AbbVie Inc.’s surprise announcement of a $63 billion deal to acquire Ireland-based Botox maker Allergan plc led to a series of speculations on what this business combination will mean for the financial future of both companies.
AbbVie has sat in troubled waters for the past few years as it braces itself for the full expiration of Humira’s patent protection, a process which AbbVie’s lawyers have vigorously attempted to delay.
However, the company could not hold on to the world’s most lucrative drug forever. AbbVie, biosimilar pharmaceutical company Amgen Inc., and several other pharmaceutical giants reached a court settlement which would require Amgen and other manufacturers to wait until 2023 to start selling a generic version of the popular arthritis treatment. Allergan meanwhile has similarly faced criticism as it has tried unsuccessfully over the past few years to diversify its product portfolio beyond its line of aesthetic medications.
AbbVie and Allergan’s move to combine echoes a wave of health industry consolidation and is the pharmaceutical industry’s second-biggest takeover this year, following Bristol-Myers Squibb’s $74 billion acquisition of Celgene in January. However, while Bristol-Myers Squibb’s and Celgene’s shareholders could participate in a vote for or against the transaction, a motion which passed on April 12, AbbVie shareholders will not be allowed a vote on Allergan’s acquisition. News that AbbVie stockholders would have no say on the pending transaction sent AbbVie stocks plummeting. Allergan shareholders will be provided the chance to vote on the transaction.

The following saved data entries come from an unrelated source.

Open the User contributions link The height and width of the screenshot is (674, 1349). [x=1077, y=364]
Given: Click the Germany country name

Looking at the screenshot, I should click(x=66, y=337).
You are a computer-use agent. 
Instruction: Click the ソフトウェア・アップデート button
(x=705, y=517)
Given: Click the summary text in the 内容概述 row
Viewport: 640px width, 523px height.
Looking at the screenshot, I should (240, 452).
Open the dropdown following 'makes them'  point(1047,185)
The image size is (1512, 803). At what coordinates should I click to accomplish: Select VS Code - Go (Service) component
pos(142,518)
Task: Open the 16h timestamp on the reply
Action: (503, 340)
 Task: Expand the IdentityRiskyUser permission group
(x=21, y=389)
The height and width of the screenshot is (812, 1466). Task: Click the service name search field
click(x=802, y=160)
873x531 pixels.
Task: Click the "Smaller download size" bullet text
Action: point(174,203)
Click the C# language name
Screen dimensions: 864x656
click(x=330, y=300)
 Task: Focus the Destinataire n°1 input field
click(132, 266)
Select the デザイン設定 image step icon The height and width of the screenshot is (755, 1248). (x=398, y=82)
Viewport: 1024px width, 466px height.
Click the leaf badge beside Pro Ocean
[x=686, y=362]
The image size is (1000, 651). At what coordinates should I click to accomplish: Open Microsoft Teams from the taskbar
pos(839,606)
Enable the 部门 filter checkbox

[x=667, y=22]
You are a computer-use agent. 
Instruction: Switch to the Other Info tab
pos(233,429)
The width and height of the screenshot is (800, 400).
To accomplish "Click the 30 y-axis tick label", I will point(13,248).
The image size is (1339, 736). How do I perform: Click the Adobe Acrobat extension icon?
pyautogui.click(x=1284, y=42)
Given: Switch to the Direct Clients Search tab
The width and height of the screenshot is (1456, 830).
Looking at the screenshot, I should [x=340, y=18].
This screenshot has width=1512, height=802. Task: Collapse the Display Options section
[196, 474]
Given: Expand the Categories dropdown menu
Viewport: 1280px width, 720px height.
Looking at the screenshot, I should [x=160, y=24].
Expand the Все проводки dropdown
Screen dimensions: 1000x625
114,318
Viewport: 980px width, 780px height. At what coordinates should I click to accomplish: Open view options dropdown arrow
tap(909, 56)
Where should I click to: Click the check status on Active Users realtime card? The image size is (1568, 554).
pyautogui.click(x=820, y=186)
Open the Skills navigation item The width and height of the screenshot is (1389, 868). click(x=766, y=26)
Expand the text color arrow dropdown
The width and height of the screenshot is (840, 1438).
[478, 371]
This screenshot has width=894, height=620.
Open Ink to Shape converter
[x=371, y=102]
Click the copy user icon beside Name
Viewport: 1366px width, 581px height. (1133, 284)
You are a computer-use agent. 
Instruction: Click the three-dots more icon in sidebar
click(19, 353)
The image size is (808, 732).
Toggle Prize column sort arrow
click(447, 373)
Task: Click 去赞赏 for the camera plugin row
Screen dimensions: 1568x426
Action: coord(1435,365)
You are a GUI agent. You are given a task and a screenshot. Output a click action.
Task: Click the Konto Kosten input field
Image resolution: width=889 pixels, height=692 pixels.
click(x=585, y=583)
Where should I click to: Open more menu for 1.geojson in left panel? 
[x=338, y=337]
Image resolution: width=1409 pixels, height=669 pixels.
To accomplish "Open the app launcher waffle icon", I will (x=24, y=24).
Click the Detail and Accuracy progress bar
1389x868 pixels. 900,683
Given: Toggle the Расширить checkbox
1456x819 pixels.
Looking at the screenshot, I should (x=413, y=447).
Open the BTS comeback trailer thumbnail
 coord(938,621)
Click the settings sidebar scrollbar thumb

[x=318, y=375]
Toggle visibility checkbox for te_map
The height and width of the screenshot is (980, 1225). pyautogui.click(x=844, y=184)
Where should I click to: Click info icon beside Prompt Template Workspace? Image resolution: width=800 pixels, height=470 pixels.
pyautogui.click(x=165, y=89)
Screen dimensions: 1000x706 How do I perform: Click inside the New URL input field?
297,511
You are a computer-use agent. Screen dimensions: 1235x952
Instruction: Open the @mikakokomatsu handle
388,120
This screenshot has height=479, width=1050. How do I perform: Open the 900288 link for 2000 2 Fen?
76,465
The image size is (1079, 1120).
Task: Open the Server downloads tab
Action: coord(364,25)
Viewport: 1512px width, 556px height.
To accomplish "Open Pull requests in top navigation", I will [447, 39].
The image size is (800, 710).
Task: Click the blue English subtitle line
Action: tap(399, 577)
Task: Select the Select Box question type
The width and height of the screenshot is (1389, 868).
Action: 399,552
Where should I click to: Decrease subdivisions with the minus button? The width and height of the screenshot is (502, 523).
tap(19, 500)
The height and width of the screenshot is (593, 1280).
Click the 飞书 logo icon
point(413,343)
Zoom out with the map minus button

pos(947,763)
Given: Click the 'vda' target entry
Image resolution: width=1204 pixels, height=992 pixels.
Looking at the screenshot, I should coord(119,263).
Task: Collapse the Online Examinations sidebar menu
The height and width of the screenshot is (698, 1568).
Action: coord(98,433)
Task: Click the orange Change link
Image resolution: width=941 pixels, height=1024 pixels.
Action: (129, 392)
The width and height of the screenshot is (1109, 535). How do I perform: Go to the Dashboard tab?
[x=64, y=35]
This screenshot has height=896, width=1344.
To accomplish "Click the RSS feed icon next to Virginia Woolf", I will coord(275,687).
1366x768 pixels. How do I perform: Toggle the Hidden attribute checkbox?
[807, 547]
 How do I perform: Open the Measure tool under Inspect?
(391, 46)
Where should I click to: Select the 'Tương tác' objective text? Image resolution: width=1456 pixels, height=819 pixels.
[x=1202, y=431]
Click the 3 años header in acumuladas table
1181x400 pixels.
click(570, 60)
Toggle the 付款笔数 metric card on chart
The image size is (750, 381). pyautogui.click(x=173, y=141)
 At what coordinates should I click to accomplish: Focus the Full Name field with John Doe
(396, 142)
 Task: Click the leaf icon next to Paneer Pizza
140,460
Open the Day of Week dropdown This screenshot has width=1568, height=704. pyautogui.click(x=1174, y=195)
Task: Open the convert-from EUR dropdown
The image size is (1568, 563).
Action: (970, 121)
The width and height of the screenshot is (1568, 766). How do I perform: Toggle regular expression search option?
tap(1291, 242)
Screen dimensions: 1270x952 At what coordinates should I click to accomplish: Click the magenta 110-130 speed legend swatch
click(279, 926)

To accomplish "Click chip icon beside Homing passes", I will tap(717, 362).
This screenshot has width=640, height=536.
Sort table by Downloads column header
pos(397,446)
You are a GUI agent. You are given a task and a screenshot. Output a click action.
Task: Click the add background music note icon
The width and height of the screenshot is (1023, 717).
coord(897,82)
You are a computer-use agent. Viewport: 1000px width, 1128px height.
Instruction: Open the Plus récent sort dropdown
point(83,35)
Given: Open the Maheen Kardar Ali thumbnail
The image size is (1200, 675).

Following the completion of the acquisition, AbbVie Chairman and CEO Richard A. Gonzalez would serve as chairman and chief executive of the combined company. Meanwhile, two Allergan directors, including Chairman and CEO Brent Saunders, are set to join AbbVie’s board of directors. The transaction is expected to close early in 2020 and is subject to regulatory approval and the approval of Allergan’s shareholders.
Should the deal close, the integration and blending of corporate culture should be interesting to see. AbbVie said it anticipates that the acquisition will provide annual pre-tax synergies and other cost reductions of at least $2 billion in year three: The synergies and other cost reductions will be a result of optimizing the research and early stage portfolio, and reducing overlapping R&D resources (~50%), driving efficiencies in SG&A, including sales and marketing and central support function costs (~40%), and eliminating redundancies in manufacturing and supply chain, and leveraging procurement spend (~10%).